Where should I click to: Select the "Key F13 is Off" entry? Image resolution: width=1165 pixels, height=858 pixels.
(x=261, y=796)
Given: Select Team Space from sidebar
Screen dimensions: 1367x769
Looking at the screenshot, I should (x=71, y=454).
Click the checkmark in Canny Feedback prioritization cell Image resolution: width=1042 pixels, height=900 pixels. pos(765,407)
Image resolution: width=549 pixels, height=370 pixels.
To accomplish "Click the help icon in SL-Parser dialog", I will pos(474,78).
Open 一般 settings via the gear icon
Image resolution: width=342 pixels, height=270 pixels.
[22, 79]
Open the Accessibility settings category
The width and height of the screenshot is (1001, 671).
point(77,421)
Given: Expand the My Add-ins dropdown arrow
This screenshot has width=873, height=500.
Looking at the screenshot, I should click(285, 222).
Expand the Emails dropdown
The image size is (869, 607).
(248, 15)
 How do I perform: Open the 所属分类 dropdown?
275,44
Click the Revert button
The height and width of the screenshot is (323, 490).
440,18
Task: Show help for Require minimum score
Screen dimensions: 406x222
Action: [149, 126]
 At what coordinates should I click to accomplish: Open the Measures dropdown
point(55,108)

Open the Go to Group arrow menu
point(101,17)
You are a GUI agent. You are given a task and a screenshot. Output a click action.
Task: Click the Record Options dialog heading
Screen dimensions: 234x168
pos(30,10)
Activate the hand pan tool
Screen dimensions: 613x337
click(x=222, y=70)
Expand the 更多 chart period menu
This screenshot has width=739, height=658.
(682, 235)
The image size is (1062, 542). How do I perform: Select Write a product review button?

• **DESCRIPTION OF THE TASK**
Write the records out once more. Change nothing.

• **SOLUTION FOR THIS TASK**
Where should I click to: Select the "Key F13 is Off" entry? Image resolution: width=1165 pixels, height=858 pixels.
(x=261, y=796)
Given: Select Team Space from sidebar
Screen dimensions: 1367x769
Looking at the screenshot, I should (x=71, y=454).
Click the checkmark in Canny Feedback prioritization cell Image resolution: width=1042 pixels, height=900 pixels. pos(765,407)
Image resolution: width=549 pixels, height=370 pixels.
To accomplish "Click the help icon in SL-Parser dialog", I will pos(474,78).
Open 一般 settings via the gear icon
Image resolution: width=342 pixels, height=270 pixels.
[22, 79]
Open the Accessibility settings category
The width and height of the screenshot is (1001, 671).
point(77,421)
Given: Expand the My Add-ins dropdown arrow
This screenshot has width=873, height=500.
Looking at the screenshot, I should click(285, 222).
Expand the Emails dropdown
The image size is (869, 607).
(248, 15)
 How do I perform: Open the 所属分类 dropdown?
275,44
Click the Revert button
The height and width of the screenshot is (323, 490).
440,18
Task: Show help for Require minimum score
Screen dimensions: 406x222
Action: [149, 126]
 At what coordinates should I click to accomplish: Open the Measures dropdown
point(55,108)

Open the Go to Group arrow menu
point(101,17)
You are a GUI agent. You are given a task and a screenshot. Output a click action.
Task: Click the Record Options dialog heading
Screen dimensions: 234x168
pos(30,10)
Activate the hand pan tool
Screen dimensions: 613x337
click(x=222, y=70)
Expand the 更多 chart period menu
This screenshot has width=739, height=658.
(682, 235)
The image size is (1062, 542). How do I perform: Select Write a product review button?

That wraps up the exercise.